Partiamo dall’aspetto più semplice da valutare, quello visivo.
A me sembra molto buono, molto rigoroso, e molto pensato.
L’impressione è che Gianluca si sia trovato davanti una serie di domande complicate quando si è trovato in fase di disegno e che abbia trovato tutte risposte intelligenti con cui rispondergli.
Il fumetto è illustrato con uno stile diafano ma non povero o debole e lo stile di Costantini si piega, senza spezzarsi, a una gabbia rigida e inesorabile, quasi bonelliana. La narrazione è semplice per gran parte del volume ma non si tira indietro davanti a delle soluzioni ardite che però non risultano mai invasive (come in una tavola in cui viene alterato il senso di lettura della pagina senza quasi farlo notare al lettore). Il suo segno, oltretutto, ha il non trascurabile merito di saper passare tutta una serie di informazioni “emotive”, arricchendo così la scrittura dello stesso Morgante.
In poche parole, sotto il profilo visivo, il volume mi è piaciuto.
Discorso più complicato sotto il punto di vista del testo.
Perché Dario è uno sceneggiatore bravo e solido ed è un piacere ritrovarlo dopo tanto tempo in cui ne avevo perso le tracce (di scrittore, fisicamente so esattamente che posso passare a fargli un saluto QUI).
Il suo impianto narrativo per questo libro è inappuntabile.
Tutto funziona come deve funzionare e questo è un gran merito del “come” del volume.
Restano forti le mie perplessità sul “cosa”.
Perché è evidente che Julian Assange è un personaggio che sta parecchio a cuore a Dario e questa mancanza di distacco intellettuale tra soggetto narrato e il suo narratore, a mio modo di vedere finisce per invalidare tutta l’opera.
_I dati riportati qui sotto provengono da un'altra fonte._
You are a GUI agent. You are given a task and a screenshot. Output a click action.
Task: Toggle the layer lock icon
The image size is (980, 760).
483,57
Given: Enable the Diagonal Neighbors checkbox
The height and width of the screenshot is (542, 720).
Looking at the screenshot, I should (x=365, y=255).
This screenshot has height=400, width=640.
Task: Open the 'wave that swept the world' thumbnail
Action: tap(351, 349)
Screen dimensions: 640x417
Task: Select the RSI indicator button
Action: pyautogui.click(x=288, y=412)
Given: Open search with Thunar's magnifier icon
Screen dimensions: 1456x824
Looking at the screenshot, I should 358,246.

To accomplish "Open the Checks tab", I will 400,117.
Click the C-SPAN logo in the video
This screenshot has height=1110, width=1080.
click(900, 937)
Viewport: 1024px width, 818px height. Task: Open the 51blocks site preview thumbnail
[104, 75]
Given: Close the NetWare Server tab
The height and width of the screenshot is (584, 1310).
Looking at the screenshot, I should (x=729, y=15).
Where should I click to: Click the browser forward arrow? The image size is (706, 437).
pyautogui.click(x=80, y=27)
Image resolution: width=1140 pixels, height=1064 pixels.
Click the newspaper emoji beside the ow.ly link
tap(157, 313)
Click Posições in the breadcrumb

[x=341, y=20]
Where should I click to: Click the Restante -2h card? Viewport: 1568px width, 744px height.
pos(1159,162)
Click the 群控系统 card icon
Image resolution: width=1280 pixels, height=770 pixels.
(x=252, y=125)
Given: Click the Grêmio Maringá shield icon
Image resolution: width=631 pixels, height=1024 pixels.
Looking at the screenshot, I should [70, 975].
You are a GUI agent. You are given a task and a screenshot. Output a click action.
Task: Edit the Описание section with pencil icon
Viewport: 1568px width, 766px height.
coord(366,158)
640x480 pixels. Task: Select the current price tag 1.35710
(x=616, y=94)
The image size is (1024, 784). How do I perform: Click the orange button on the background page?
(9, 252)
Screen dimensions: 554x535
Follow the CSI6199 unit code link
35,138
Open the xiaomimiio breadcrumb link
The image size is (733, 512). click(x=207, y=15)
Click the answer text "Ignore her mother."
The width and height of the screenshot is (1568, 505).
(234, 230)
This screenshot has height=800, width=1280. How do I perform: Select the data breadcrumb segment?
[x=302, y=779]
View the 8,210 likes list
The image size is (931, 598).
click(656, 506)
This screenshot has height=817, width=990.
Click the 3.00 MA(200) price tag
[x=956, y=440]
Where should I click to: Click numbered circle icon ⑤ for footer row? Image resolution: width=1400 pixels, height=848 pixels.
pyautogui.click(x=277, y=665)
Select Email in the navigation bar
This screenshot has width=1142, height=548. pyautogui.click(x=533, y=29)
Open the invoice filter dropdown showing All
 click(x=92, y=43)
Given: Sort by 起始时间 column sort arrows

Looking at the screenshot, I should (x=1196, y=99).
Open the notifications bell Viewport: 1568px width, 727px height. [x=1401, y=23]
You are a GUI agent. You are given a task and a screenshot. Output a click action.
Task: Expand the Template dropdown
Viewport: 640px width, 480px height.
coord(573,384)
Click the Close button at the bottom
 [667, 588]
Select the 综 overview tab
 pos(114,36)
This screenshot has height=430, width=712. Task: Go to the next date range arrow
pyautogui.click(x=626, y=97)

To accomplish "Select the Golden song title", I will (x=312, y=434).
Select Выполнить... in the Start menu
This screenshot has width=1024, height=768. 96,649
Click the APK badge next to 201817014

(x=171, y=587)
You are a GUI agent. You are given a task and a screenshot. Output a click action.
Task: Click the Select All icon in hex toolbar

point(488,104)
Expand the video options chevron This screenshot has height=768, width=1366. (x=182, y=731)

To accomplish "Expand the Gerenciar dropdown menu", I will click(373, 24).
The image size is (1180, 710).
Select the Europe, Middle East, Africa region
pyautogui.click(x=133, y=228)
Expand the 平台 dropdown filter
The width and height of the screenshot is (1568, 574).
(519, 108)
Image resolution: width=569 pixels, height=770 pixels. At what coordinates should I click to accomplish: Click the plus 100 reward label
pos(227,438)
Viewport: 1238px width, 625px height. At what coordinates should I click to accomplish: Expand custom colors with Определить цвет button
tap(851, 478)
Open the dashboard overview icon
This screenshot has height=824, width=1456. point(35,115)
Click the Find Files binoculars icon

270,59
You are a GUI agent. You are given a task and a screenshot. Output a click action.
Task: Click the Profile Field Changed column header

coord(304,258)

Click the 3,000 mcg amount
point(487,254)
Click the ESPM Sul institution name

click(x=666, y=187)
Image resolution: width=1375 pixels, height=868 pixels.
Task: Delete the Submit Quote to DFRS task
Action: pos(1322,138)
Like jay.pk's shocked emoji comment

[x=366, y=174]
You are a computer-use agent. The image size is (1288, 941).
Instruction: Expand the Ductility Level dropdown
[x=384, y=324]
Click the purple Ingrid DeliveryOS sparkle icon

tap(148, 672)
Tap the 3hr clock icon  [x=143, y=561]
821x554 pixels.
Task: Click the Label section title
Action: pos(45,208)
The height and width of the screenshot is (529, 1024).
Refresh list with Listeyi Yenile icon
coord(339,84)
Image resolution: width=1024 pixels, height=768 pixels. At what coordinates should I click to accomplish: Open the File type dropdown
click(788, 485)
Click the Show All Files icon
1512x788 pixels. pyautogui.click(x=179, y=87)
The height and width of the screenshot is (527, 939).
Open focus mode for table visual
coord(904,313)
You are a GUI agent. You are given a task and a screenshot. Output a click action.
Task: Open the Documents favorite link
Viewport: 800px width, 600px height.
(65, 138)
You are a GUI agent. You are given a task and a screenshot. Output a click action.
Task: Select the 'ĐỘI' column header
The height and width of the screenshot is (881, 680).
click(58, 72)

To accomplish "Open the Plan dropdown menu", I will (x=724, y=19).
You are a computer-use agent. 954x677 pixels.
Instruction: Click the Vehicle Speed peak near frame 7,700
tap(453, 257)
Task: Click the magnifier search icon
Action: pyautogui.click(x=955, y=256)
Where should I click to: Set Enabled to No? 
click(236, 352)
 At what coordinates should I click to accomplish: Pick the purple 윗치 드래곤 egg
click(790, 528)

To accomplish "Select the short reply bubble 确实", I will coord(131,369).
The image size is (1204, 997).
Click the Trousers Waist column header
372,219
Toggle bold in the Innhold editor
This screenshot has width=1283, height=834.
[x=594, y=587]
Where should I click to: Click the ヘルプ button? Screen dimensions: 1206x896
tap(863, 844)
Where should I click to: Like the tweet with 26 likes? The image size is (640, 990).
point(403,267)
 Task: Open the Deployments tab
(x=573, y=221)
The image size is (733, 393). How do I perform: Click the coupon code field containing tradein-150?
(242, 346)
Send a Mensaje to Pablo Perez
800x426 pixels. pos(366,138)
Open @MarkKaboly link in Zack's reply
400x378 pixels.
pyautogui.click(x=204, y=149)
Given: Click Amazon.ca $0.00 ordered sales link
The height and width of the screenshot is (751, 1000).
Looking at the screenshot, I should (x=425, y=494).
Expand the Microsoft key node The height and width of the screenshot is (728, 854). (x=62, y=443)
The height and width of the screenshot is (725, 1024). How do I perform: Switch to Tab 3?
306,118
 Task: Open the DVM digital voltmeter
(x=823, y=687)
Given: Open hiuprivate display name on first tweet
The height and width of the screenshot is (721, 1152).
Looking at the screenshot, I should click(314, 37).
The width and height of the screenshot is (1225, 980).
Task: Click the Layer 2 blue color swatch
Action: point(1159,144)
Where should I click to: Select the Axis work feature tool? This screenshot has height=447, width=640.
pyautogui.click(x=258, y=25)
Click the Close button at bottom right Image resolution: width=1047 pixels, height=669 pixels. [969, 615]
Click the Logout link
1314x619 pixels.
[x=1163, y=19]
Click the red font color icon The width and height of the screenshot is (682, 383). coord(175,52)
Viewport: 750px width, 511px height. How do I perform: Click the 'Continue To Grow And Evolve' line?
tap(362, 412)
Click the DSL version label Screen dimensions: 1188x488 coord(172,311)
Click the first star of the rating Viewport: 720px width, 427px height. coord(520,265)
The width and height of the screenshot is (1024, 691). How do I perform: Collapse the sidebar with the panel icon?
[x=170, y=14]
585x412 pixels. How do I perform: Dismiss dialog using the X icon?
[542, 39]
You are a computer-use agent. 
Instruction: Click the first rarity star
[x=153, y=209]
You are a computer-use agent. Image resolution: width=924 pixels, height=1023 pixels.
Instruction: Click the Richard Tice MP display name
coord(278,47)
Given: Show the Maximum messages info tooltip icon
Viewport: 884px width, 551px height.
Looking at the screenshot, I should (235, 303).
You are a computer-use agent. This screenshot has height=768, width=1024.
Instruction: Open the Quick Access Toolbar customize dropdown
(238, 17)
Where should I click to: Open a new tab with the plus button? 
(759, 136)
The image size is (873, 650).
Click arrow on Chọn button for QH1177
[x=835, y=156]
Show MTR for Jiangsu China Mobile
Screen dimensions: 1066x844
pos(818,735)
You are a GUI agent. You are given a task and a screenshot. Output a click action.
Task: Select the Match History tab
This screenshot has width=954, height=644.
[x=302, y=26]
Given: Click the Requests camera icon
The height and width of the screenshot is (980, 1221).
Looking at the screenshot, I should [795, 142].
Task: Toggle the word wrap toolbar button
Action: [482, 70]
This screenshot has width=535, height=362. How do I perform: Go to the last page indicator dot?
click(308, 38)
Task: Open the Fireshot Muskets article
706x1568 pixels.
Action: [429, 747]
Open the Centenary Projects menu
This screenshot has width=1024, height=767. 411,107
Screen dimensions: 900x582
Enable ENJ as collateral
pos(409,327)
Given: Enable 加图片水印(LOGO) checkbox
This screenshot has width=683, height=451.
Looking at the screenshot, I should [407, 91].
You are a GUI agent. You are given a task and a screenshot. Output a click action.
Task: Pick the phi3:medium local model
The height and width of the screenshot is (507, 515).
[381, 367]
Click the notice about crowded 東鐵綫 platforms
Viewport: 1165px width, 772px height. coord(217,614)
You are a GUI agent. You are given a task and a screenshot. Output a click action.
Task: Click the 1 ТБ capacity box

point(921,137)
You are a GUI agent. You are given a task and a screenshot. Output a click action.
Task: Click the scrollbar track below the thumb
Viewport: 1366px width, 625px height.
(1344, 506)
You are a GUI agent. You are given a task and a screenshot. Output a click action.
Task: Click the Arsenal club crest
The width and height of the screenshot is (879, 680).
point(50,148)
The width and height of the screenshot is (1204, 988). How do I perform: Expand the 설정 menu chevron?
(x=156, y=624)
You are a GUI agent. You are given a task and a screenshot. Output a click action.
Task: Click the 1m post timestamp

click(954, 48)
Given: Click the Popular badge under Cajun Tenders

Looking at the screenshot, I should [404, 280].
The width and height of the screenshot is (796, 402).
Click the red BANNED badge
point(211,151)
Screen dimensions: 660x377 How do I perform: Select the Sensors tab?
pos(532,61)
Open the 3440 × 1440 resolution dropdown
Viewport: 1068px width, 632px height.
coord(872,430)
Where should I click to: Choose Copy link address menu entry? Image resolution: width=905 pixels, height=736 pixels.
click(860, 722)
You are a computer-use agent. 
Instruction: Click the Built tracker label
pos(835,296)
Morgante si tiene bel lontano dalle criticità della figura di Assange e, al massimo, ci racconta le sue paure e debolezze di essere umano. Il resto, tutte le ombre, i sospetti e i dubbi che una figura come quella dell’hacker australiano ha suscitato (e ancora suscita), vengono liquidate rapidamente come sciocchezze o cose di cui non tener conto.
E, invece, nel momento in cui racconti un personaggio del genere, per me ne devi tener conto di queste cose, magari anche per metterle in discussione se vuoi. Ma non puoi ignorarle.
Di fatto, il volume della Becco Giallo è una piccolo santino del fondatore di Wikileaks. E mi starebbe pure bene se fosse apertamente dichiarato e l’opera non avesse la pretesa (implicita ma evidente, vista la linea editoriale della casa editrice) di essere giornalismo e non elegia.
In conclusione, spero di rivedere presto al lavoro Dario (magari sempre con Costantini) su qualche altro argomento o soggetto, qualcosa che gli stia meno simpatico di Julian Assange.